▶ REQUIRED WORK
Write the entries out exactly, with the final line being the one containing "Click the layout overview icon beside Zoom".

Records from a collection
+++++

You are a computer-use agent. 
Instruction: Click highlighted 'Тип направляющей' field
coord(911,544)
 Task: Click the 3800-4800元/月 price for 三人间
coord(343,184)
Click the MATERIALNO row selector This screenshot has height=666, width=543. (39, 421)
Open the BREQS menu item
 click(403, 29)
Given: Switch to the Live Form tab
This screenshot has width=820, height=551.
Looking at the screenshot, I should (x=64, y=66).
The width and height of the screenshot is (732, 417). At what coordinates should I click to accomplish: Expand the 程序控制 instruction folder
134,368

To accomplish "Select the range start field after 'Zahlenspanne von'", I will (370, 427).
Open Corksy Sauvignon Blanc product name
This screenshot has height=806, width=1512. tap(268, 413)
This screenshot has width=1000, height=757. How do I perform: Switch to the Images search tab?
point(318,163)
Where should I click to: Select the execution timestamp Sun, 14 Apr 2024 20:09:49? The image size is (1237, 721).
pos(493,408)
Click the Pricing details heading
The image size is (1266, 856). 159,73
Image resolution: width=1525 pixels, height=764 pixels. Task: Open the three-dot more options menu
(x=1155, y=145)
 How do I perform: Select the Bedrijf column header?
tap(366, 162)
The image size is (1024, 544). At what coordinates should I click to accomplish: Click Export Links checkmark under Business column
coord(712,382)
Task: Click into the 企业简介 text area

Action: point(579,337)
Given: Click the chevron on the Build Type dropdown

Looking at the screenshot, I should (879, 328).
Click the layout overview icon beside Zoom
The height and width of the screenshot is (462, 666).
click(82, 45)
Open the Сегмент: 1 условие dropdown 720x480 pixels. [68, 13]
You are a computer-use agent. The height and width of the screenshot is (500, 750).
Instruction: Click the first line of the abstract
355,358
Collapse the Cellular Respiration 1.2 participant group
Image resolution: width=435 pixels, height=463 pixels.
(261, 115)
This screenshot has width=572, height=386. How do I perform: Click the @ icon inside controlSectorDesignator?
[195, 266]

+++++

▶ OUTPUT BELOW
You are a computer-use agent. 
Instruction: Click highlighted 'Тип направляющей' field
coord(911,544)
 Task: Click the 3800-4800元/月 price for 三人间
coord(343,184)
Click the MATERIALNO row selector This screenshot has height=666, width=543. (39, 421)
Open the BREQS menu item
 click(403, 29)
Given: Switch to the Live Form tab
This screenshot has width=820, height=551.
Looking at the screenshot, I should (x=64, y=66).
The width and height of the screenshot is (732, 417). At what coordinates should I click to accomplish: Expand the 程序控制 instruction folder
134,368

To accomplish "Select the range start field after 'Zahlenspanne von'", I will (370, 427).
Open Corksy Sauvignon Blanc product name
This screenshot has height=806, width=1512. tap(268, 413)
This screenshot has width=1000, height=757. How do I perform: Switch to the Images search tab?
point(318,163)
Where should I click to: Select the execution timestamp Sun, 14 Apr 2024 20:09:49? The image size is (1237, 721).
pos(493,408)
Click the Pricing details heading
The image size is (1266, 856). 159,73
Image resolution: width=1525 pixels, height=764 pixels. Task: Open the three-dot more options menu
(x=1155, y=145)
 How do I perform: Select the Bedrijf column header?
tap(366, 162)
The image size is (1024, 544). At what coordinates should I click to accomplish: Click Export Links checkmark under Business column
coord(712,382)
Task: Click into the 企业简介 text area

Action: point(579,337)
Given: Click the chevron on the Build Type dropdown

Looking at the screenshot, I should (879, 328).
Click the layout overview icon beside Zoom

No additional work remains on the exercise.